Random client IP's just stop working - No Internet



  • Hi all, I don't know if this is a pfsense issue/cause, I have 2.4.3 running on my ESXi host, I have had it this way for 4 years or so, about 6 weeks ago I upgraded to the current 2.4.3 version, now this may just be coincidental but since then I get random calls two or three times a day where a customer loses their internet connection, I then change their IP address and presto it begins working again.

    I have several subnets, I have my main LAN 172.16.0.0/16, then 3x subnets 10.1../22. The 10.1.. subnets first connect to a Mikrotik gateway before routing over my core pfsense before going out onto the net. This particular problem happens on any IP from any subnet, I have rebooted all my switches and routers.

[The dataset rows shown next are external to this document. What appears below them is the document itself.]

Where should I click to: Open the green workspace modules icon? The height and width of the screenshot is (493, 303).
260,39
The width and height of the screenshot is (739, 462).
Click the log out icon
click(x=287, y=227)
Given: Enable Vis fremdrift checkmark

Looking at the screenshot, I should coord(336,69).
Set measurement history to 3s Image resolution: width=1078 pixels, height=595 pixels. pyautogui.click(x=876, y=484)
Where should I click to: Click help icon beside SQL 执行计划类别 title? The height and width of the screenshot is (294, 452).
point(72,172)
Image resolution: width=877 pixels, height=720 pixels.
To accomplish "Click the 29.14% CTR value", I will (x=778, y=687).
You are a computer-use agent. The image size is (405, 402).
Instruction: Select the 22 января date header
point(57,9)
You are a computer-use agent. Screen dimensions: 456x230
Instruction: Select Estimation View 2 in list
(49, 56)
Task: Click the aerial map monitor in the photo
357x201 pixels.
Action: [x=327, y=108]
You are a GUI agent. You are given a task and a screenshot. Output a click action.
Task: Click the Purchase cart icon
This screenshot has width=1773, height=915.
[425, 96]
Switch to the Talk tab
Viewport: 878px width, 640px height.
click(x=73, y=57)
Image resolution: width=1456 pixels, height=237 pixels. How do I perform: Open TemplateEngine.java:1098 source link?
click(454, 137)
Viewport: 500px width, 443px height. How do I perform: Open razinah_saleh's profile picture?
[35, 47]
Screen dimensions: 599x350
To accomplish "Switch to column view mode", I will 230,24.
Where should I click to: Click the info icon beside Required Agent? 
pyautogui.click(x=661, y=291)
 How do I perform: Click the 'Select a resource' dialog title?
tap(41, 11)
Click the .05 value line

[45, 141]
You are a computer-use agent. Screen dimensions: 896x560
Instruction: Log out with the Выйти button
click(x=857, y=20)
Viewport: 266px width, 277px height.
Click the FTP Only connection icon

    When the problem arises, I connect to the problem client, I can ping everything on my LAN, I can even ping the IP on the WAN of my pfsense, I just cannot ping anything on the internet, like 8.8.8.8.

    Change the customer IP and everything works again. 3 or 4 times a day this happens on random IP's. This morning I took a backup of my pfsense config and rebuilt it from ISO installation media, restored the config but the problem persists.

    Does anyone have any advice here please? What else can I check, what does it sound like? I first thought ARP, but the pfsense only holds ARP entries for my main subnet…and all subnets are affected. I don't have any weird rules on the box, I haven't changing anything that I can think of that may cause this...



  • Any packages installed such as Snort, Suricata or pfBlockerNG?



  • Nope, non of those, I only have the vmtools and cronjob packages.



  • Just had another client fail, so I tested one more thing, I unchecked the "Block bogon networks" and "Block private networks and loopback addresses" from my WAN interface and it resolved the issue right away…it's as if it's seeing the LAN ip going out the WAN interface as coming IN!!!!

    I have around 1500 live IP's, and 3 to 4 are affected each day!



  • Is your WAN on rcf1918 space?

    That setting should only apply to unsolicited incoming connections.  If you create a connection state outbound from LAN then the return traffic is automatically allowed.  This setting would affect any port forwards you might have, where the user is the one initiating the connection inbound and that would be blocked on WAN with the Block private networks checked.

    I don't think this setting is causing your problem from what I see so far.



  • My WAN has my ISP public IP's directly on it. In all other cases Ive had to change the IP…in this case unchecking those options got the IP going again...I'm not convinced either though and dont see the correlation. I guess I'll know more over the next 24 hours.


  • Netgate

    If that is the reason it will be logged in the firewall logs by default.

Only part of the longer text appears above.